Satellite retrievals of aerosol properties

Satellite Remote Sensing

Although satellite remote sensing has been used to study air pollution events since the 1970s, most quantitative studies began after the launch of NASA’s Terra satellite in December 1999. Currently the most widely used aerosol sensors include the Moderate Resolution Imaging SpectroRadiometer (MODIS), the Multiangle Imaging Spectro Radiometer (MISR), the Visible Infrared Imaging Radiometer Suite (VIIRS), and the Cloud-Aerosol Lidar and Infrared Pathfinder Satellite Observations (CALIPSO). can readily retrieve is aerosol optical depth (AOD).  AOD measures column aerosol extinction and has been widely used in estimating ground level PM2.5 concentrations. Specialty sensors such as MISR can also retrieve particle size (Ångström exponent), sphericity, and single scattering albedo (SSA) under good observing conditions. In addition to using the standard products from NASA and NOAA, our group works closely with the NASA science teams to conduct extensive evaluation of these parameters and develops approaches to improve their quality.
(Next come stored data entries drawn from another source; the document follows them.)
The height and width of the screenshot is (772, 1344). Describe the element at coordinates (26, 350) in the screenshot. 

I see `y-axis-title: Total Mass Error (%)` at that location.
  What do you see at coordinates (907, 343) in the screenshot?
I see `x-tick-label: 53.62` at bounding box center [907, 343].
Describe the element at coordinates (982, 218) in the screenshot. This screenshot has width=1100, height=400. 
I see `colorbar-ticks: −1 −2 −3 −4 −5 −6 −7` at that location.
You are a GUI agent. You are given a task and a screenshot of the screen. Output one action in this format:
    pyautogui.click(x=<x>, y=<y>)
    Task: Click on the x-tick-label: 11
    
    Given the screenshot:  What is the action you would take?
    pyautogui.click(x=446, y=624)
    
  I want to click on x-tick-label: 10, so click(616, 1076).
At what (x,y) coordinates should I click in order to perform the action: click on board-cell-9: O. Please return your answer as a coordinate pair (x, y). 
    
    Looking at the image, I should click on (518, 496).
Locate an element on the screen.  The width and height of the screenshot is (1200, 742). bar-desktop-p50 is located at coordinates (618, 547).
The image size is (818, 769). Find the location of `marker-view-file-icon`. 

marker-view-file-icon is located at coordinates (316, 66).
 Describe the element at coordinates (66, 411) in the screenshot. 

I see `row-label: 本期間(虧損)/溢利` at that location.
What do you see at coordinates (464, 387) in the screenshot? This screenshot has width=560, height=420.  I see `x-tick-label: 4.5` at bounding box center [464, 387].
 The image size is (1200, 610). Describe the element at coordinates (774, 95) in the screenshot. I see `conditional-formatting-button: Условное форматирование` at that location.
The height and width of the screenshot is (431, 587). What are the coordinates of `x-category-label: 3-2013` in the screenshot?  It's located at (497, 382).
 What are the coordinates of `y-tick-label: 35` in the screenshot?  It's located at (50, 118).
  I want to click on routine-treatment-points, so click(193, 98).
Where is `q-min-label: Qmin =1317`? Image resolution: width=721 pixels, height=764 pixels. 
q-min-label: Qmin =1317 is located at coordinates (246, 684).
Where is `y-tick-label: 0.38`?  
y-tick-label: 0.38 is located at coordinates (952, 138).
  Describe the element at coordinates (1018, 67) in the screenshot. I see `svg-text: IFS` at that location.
Example: comparison of various AOD retrievals during the DRAGON Asia campaign in May 2012 (Xiao et al. ACP, 2016).

Example: seasonal sensitivity analysis for correlations between adjusted MISR (a) AOD, (b) ANG, (c) AAOD and AERONET by thresholds of ANG and AAOD (Li et al. AMT, 2015).

In March 2016, we were selected by NASA to participate in the development of the next generation aerosol sensor, the Multi-Angle Imager for Aerosols (MAIA). The MAIA investigation’s primary objective is to determine the relative toxicity of different PM components and to assess the impacts of particle size and composition on adverse birth outcomes, cardiovascular and respiratory disease, and premature deaths. MAIA’s unique instrument design and innovative data processing software will generate comprehensive information on particle size distribution, shape, and light scattering and absorption properties at 1 km spatial resolution for a set of globally distributed target areas. MAIA will be the world’s first environmental health satellite instrument.